Provisional IUCN Red List assessment of CR (Critically Endangered) (IUCN 2011).

Habitat: 

Deciduous forest, on sand.

Key Uses: 

Dioscorea orangeana is reported to be edible.

Known hazards: 

None.

Taxonomy

Subclass: 
Superorder: 
Lilianae
Order: 
Dioscoreales
Family: 
Dioscoreaceae
Genus: Dioscorea

About this species

Dioscorea orangeana was named by Kew botanist Paul Wilkin with colleagues from France and Madagascar, the scientific name referring to the forest in which it occurs (Forêt d’Orangea).
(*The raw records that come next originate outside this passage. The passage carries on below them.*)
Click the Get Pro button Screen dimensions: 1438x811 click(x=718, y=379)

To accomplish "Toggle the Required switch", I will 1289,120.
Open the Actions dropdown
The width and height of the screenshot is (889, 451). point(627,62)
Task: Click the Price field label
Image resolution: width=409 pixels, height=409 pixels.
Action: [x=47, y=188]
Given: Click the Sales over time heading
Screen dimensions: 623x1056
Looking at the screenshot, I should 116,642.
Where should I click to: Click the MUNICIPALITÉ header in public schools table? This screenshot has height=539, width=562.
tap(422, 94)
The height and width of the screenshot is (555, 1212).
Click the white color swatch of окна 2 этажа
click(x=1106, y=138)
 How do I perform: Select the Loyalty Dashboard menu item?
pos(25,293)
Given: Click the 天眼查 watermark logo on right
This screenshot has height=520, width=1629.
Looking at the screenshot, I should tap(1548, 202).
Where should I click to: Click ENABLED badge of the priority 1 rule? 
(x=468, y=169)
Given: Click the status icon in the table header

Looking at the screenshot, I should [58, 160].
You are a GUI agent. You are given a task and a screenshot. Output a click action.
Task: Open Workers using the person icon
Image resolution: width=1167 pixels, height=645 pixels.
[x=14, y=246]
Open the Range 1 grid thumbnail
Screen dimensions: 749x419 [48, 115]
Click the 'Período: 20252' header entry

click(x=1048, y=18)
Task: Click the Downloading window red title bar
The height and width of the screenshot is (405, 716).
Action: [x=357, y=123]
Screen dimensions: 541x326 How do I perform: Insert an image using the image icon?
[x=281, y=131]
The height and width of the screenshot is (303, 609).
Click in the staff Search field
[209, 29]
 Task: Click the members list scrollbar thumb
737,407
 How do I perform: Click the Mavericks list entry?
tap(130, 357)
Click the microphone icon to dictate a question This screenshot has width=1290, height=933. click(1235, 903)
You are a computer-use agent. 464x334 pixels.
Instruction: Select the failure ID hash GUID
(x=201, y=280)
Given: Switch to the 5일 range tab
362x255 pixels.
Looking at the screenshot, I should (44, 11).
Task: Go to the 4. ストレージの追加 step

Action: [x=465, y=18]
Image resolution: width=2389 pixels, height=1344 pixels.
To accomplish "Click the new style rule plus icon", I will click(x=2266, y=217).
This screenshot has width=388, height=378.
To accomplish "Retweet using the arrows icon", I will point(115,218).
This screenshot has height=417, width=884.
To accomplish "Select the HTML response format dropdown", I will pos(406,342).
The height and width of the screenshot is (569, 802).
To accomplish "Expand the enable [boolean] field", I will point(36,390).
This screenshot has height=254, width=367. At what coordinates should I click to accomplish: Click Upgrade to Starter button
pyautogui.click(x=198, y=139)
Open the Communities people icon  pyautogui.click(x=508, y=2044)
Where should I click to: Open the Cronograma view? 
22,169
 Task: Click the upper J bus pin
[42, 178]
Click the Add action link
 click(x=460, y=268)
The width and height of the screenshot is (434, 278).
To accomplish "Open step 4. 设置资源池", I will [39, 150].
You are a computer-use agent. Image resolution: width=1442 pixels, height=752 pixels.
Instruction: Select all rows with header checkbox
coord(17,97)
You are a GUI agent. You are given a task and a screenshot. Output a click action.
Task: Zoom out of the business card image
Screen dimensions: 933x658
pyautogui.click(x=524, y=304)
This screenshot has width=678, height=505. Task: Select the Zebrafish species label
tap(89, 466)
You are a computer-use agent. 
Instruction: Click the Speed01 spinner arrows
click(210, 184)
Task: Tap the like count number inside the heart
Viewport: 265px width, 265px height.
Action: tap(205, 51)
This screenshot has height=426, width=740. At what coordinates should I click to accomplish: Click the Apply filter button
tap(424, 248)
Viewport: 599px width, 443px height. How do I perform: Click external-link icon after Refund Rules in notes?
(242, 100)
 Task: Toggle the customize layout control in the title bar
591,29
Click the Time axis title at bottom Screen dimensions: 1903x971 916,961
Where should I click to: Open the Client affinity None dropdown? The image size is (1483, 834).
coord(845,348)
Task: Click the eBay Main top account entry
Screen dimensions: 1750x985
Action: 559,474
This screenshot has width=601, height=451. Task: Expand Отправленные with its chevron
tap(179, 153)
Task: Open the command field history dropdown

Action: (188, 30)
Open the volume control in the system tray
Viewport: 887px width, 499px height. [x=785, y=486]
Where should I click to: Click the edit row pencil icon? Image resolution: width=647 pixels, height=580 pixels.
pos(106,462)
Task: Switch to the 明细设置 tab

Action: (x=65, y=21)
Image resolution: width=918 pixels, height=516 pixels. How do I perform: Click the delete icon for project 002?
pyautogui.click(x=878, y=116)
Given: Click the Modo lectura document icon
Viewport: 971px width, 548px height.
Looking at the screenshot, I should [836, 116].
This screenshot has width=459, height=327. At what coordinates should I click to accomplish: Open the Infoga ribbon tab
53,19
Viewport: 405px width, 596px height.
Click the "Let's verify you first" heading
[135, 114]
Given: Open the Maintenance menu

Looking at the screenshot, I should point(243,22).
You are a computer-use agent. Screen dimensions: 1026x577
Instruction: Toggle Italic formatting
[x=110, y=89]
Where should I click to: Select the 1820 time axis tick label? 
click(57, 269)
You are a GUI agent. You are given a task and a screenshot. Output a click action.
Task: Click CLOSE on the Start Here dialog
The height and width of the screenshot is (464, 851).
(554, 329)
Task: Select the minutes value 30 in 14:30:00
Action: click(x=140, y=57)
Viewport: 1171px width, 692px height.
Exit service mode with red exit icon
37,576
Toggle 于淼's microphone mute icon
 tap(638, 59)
Despite a collection of this species having been made as long ago as 1960, it was only when Dr Wilkin studied this specimen in 2003, and compared it with material collected subsequently, that he discovered it was a new species of yam. This was suggested by preliminary observations that the leaf margins were often undulate (wavy), unlike most other yams in Madagascar. It was confirmed by investigating the size ranges of a number of the plant’s organs.